◆ Records for the task:
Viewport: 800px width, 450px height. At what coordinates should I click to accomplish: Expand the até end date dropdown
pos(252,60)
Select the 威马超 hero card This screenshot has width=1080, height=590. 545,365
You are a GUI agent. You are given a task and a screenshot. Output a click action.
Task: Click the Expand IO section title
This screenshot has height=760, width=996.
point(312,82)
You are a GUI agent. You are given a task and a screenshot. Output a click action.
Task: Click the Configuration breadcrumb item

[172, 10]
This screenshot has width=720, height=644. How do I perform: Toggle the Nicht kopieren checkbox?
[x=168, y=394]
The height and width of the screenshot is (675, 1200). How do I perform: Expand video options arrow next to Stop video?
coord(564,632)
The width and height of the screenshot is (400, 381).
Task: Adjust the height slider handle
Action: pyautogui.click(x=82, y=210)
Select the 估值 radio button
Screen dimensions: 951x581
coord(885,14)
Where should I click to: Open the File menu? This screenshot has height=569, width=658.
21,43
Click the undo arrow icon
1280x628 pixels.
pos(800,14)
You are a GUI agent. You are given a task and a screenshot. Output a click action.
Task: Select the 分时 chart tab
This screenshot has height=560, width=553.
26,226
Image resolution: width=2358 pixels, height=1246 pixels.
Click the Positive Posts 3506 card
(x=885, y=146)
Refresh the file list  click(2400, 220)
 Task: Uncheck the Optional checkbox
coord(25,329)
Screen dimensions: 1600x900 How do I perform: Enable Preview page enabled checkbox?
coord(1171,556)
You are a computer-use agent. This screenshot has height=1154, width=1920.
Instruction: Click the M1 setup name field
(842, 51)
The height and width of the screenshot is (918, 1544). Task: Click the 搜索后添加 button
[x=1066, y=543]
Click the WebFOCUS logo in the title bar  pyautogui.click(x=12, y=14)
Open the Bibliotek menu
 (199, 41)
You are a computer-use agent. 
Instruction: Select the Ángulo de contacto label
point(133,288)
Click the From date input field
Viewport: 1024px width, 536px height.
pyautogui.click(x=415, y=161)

◆ Exercise prompt: Revise the entries above by replacing every occurrence of "checkbox" with "check box", leaving all other text unchanged.

◆ Solution to the exercise:
Viewport: 800px width, 450px height. At what coordinates should I click to accomplish: Expand the até end date dropdown
pos(252,60)
Select the 威马超 hero card This screenshot has width=1080, height=590. 545,365
You are a GUI agent. You are given a task and a screenshot. Output a click action.
Task: Click the Expand IO section title
This screenshot has height=760, width=996.
point(312,82)
You are a GUI agent. You are given a task and a screenshot. Output a click action.
Task: Click the Configuration breadcrumb item

[172, 10]
This screenshot has width=720, height=644. How do I perform: Toggle the Nicht kopieren check box?
[x=168, y=394]
The height and width of the screenshot is (675, 1200). How do I perform: Expand video options arrow next to Stop video?
coord(564,632)
The width and height of the screenshot is (400, 381).
Task: Adjust the height slider handle
Action: pyautogui.click(x=82, y=210)
Select the 估值 radio button
Screen dimensions: 951x581
coord(885,14)
Where should I click to: Open the File menu? This screenshot has height=569, width=658.
21,43
Click the undo arrow icon
1280x628 pixels.
pos(800,14)
You are a GUI agent. You are given a task and a screenshot. Output a click action.
Task: Select the 分时 chart tab
This screenshot has height=560, width=553.
26,226
Image resolution: width=2358 pixels, height=1246 pixels.
Click the Positive Posts 3506 card
(x=885, y=146)
Refresh the file list  click(2400, 220)
 Task: Uncheck the Optional check box
coord(25,329)
Screen dimensions: 1600x900 How do I perform: Enable Preview page enabled check box?
coord(1171,556)
You are a computer-use agent. This screenshot has height=1154, width=1920.
Instruction: Click the M1 setup name field
(842, 51)
The height and width of the screenshot is (918, 1544). Task: Click the 搜索后添加 button
[x=1066, y=543]
Click the WebFOCUS logo in the title bar  pyautogui.click(x=12, y=14)
Open the Bibliotek menu
 (199, 41)
You are a computer-use agent. 
Instruction: Select the Ángulo de contacto label
point(133,288)
Click the From date input field
Viewport: 1024px width, 536px height.
pyautogui.click(x=415, y=161)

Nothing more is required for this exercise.